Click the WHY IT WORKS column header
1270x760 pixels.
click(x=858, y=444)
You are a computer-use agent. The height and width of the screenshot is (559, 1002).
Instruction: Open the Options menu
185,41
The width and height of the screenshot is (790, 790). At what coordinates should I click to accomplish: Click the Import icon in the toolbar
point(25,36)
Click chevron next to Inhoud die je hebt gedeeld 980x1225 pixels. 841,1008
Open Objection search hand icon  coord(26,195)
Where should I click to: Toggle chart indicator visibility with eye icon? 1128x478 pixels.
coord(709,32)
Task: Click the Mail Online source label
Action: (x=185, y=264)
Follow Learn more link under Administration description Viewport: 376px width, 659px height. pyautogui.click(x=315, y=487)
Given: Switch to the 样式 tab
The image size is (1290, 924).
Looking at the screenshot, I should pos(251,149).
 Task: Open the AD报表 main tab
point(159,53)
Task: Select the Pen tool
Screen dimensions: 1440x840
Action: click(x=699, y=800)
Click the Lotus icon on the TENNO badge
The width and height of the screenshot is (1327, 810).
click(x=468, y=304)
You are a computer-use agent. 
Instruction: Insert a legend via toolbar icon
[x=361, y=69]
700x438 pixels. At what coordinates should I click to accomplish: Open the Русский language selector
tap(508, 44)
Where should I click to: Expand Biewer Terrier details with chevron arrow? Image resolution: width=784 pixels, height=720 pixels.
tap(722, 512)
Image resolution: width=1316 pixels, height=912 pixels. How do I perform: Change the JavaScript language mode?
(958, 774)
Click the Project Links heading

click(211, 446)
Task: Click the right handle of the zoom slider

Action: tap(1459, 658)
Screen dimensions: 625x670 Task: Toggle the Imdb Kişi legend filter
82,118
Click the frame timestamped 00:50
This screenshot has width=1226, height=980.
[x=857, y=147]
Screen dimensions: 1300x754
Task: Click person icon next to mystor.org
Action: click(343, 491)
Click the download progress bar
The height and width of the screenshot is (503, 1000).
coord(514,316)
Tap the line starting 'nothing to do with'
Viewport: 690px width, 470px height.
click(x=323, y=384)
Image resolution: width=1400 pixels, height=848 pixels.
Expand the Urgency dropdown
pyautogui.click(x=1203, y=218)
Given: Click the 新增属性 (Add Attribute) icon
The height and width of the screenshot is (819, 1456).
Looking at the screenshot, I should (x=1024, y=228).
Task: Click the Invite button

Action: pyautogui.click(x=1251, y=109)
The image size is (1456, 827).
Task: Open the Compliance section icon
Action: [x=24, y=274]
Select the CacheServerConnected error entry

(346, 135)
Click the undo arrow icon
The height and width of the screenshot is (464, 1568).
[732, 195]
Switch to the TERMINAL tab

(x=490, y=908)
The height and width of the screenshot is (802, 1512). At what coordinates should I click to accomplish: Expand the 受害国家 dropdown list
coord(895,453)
§ §
• _Written instruction_: Retype the rows from the line containing "Given: Switch to the 样式 tab" through the line containing "pyautogui.click(x=1203, y=218)", keeping every character as it appears.

• _Task result_:
Given: Switch to the 样式 tab
The image size is (1290, 924).
Looking at the screenshot, I should pos(251,149).
 Task: Open the AD报表 main tab
point(159,53)
Task: Select the Pen tool
Screen dimensions: 1440x840
Action: click(x=699, y=800)
Click the Lotus icon on the TENNO badge
The width and height of the screenshot is (1327, 810).
click(x=468, y=304)
You are a computer-use agent. 
Instruction: Insert a legend via toolbar icon
[x=361, y=69]
700x438 pixels. At what coordinates should I click to accomplish: Open the Русский language selector
tap(508, 44)
Where should I click to: Expand Biewer Terrier details with chevron arrow? Image resolution: width=784 pixels, height=720 pixels.
tap(722, 512)
Image resolution: width=1316 pixels, height=912 pixels. How do I perform: Change the JavaScript language mode?
(958, 774)
Click the Project Links heading

click(211, 446)
Task: Click the right handle of the zoom slider

Action: tap(1459, 658)
Screen dimensions: 625x670 Task: Toggle the Imdb Kişi legend filter
82,118
Click the frame timestamped 00:50
This screenshot has width=1226, height=980.
[x=857, y=147]
Screen dimensions: 1300x754
Task: Click person icon next to mystor.org
Action: click(343, 491)
Click the download progress bar
The height and width of the screenshot is (503, 1000).
coord(514,316)
Tap the line starting 'nothing to do with'
Viewport: 690px width, 470px height.
click(x=323, y=384)
Image resolution: width=1400 pixels, height=848 pixels.
Expand the Urgency dropdown
pyautogui.click(x=1203, y=218)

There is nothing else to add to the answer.